+++ DATA FOR PROCESSING +++

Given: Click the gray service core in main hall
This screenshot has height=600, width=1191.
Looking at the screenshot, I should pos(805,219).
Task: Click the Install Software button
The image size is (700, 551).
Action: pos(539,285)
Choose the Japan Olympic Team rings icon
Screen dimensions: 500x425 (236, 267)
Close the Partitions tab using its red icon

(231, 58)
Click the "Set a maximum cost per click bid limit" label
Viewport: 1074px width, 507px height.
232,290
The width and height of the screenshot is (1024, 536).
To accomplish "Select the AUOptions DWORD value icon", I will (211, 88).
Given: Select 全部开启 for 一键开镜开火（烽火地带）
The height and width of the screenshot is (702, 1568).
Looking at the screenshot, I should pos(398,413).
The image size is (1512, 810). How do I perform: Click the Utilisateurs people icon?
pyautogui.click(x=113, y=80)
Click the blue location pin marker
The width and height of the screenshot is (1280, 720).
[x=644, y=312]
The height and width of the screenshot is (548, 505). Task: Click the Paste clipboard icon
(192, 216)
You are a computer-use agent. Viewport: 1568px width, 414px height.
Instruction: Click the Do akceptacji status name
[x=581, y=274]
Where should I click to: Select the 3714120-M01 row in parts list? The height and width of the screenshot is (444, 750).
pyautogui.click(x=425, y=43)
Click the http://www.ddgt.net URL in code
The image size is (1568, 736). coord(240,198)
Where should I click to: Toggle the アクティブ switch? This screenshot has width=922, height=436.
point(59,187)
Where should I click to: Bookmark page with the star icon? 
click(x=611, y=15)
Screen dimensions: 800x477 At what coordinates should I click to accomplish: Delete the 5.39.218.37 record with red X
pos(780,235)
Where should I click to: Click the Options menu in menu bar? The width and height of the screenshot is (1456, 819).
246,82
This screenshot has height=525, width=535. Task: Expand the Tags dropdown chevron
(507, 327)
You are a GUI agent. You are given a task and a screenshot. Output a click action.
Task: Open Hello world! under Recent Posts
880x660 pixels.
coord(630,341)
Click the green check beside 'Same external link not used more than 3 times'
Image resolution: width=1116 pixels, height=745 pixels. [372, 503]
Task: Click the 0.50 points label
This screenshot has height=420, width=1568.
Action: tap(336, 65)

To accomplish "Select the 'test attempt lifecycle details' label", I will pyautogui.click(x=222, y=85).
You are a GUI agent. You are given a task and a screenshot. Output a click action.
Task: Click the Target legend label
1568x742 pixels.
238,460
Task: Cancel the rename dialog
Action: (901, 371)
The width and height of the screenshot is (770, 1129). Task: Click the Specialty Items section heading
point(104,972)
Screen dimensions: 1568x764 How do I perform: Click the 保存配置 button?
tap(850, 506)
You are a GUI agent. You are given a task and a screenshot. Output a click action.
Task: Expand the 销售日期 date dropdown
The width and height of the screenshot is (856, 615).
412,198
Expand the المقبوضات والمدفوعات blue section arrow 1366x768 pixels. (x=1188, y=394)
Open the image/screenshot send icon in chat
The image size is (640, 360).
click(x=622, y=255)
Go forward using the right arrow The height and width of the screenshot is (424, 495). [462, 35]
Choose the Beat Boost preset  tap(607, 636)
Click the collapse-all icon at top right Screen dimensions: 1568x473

+++

## TASK REQUIREMENTS
Whenever a line in the data above contains the word "right", include it in the tally, and report only the final number.

## SOLUTION FOR THIS PROBLEM
2